Data to process Start Marker

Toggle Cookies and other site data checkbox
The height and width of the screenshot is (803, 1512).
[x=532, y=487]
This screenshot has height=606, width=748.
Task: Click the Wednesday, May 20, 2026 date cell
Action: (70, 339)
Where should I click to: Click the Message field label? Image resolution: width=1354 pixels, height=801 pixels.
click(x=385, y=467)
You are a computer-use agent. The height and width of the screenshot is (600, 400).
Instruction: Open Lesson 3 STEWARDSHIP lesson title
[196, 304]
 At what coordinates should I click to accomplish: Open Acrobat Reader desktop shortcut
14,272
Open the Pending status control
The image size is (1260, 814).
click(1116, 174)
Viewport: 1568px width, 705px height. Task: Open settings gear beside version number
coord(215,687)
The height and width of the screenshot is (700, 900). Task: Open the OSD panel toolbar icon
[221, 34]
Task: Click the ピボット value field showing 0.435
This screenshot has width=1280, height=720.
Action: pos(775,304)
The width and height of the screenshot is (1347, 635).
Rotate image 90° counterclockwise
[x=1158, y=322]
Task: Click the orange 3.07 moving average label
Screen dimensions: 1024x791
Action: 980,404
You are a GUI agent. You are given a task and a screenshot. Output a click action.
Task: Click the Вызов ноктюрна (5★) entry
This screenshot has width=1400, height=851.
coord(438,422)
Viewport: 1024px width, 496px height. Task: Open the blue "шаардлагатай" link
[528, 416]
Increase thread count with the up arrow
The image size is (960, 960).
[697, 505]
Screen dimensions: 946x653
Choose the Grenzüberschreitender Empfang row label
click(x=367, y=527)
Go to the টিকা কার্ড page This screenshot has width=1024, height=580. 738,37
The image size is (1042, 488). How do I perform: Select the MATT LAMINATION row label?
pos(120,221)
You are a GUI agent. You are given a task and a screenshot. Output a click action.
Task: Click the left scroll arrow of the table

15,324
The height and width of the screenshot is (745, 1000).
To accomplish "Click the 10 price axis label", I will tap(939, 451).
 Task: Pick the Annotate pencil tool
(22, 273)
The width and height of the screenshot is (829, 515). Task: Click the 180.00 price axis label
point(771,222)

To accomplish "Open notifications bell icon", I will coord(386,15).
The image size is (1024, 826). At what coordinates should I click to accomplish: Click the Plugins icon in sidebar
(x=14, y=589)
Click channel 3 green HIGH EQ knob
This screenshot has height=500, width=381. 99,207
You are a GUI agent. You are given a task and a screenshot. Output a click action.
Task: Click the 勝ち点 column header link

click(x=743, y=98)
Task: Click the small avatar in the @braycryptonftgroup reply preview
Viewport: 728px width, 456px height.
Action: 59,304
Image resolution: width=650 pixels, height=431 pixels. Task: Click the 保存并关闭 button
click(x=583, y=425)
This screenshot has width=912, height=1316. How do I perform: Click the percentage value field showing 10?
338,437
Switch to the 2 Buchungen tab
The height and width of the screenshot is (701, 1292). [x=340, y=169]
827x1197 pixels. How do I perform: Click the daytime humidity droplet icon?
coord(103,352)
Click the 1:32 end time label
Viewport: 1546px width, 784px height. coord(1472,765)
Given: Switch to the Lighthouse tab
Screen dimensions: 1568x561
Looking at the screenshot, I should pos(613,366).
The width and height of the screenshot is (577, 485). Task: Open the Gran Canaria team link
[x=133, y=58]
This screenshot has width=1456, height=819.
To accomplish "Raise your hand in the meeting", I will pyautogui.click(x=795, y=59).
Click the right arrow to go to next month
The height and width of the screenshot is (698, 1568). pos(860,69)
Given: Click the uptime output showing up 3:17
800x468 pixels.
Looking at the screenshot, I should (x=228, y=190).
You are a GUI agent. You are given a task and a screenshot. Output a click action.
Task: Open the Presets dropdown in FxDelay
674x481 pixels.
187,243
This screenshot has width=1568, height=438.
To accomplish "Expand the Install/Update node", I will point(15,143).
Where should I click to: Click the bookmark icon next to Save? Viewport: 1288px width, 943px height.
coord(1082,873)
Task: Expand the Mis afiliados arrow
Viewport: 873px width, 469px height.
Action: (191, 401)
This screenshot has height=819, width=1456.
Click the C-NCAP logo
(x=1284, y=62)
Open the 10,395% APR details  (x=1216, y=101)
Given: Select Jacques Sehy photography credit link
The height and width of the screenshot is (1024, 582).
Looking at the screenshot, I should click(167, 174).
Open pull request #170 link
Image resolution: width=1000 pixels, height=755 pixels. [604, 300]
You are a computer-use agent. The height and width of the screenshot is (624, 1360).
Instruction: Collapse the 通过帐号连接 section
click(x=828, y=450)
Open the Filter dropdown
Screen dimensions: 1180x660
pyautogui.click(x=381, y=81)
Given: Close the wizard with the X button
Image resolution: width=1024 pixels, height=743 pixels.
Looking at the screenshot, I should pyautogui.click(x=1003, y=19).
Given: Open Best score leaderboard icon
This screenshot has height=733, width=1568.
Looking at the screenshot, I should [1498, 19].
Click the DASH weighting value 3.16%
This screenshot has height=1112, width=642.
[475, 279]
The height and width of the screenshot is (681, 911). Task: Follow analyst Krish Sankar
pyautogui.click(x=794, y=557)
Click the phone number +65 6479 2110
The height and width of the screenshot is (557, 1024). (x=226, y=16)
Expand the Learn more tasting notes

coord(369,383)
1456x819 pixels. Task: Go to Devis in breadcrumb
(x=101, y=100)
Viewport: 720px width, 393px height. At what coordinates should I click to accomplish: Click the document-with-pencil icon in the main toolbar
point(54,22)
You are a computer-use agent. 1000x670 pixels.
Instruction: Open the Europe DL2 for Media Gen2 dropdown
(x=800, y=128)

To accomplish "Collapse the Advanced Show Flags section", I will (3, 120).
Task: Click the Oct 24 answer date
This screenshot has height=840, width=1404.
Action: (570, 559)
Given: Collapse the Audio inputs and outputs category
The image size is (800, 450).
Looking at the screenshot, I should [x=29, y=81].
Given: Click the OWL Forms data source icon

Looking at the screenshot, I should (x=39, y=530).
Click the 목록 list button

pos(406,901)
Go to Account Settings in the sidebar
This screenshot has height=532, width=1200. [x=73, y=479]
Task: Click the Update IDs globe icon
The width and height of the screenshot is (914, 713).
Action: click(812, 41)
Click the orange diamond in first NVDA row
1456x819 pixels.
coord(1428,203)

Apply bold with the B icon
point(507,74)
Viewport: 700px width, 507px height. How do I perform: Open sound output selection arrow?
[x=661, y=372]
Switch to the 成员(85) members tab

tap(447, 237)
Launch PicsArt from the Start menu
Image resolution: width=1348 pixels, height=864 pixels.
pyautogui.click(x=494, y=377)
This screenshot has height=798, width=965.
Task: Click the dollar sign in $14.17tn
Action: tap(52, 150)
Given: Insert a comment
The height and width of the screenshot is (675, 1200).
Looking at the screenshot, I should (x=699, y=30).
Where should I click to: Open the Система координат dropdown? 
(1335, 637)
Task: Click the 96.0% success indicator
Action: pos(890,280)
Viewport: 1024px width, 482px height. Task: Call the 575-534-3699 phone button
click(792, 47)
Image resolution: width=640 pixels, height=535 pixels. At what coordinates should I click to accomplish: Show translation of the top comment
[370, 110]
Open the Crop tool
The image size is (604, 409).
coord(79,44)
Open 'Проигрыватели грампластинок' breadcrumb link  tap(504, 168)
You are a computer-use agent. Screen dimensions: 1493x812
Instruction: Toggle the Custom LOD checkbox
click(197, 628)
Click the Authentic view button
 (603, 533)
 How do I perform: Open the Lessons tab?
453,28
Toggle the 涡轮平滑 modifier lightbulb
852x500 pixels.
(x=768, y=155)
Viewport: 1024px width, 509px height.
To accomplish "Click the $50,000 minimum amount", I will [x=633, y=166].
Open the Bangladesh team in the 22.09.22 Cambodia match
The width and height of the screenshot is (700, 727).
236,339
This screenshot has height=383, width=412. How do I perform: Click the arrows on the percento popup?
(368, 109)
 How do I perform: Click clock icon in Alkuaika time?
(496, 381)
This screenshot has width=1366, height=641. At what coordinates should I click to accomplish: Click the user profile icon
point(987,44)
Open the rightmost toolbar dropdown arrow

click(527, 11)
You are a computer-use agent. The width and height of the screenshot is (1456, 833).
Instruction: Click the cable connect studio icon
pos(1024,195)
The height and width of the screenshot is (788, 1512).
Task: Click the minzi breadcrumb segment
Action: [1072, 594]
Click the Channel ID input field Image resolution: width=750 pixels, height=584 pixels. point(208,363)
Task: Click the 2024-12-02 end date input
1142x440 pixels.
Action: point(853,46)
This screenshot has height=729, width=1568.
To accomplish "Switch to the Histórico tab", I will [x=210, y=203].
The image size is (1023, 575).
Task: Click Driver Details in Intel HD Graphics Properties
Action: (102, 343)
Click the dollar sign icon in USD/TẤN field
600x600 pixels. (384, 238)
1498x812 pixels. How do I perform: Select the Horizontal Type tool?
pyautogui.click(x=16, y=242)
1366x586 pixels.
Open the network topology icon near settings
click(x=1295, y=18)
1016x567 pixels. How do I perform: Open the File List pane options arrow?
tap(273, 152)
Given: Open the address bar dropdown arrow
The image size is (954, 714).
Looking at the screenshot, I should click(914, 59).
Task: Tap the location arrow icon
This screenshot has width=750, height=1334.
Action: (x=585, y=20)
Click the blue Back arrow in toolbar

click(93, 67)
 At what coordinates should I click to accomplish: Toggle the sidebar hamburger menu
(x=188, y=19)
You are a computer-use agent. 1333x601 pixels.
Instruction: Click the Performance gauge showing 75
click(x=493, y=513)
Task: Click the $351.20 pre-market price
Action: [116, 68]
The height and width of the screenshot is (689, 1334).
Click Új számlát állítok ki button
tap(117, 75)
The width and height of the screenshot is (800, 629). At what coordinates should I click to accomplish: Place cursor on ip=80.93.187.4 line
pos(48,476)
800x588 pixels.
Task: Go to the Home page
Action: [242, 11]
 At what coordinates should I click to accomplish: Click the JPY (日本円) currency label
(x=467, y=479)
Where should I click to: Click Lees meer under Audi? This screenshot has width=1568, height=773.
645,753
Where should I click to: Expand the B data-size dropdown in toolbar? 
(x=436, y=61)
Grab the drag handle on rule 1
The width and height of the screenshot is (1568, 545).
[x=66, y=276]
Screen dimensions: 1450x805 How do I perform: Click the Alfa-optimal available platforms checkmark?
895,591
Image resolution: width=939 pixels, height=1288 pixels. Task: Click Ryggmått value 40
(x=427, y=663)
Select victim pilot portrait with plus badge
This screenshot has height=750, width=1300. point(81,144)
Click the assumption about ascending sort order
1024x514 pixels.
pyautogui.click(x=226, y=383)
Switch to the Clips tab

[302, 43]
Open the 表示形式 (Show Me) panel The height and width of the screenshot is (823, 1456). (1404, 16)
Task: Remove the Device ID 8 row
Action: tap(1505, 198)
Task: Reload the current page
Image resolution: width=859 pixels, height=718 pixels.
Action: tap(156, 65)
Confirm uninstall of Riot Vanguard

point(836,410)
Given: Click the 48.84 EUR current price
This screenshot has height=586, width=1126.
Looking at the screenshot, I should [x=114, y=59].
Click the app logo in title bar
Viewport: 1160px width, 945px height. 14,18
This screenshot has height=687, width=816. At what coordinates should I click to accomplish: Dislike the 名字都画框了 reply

Data to process End Marker

◆ **Task requirements**:
Could you restate word for word the lines above from the one containing "The width and height of the screenshot is (1347, 635)." through the one containing "Screen dimensions: 946x653", both included, and nothing else?

◆ **Final answer**:
The width and height of the screenshot is (1347, 635).
Rotate image 90° counterclockwise
[x=1158, y=322]
Task: Click the orange 3.07 moving average label
Screen dimensions: 1024x791
Action: 980,404
You are a GUI agent. You are given a task and a screenshot. Output a click action.
Task: Click the Вызов ноктюрна (5★) entry
This screenshot has width=1400, height=851.
coord(438,422)
Viewport: 1024px width, 496px height. Task: Open the blue "шаардлагатай" link
[528, 416]
Increase thread count with the up arrow
The image size is (960, 960).
[697, 505]
Screen dimensions: 946x653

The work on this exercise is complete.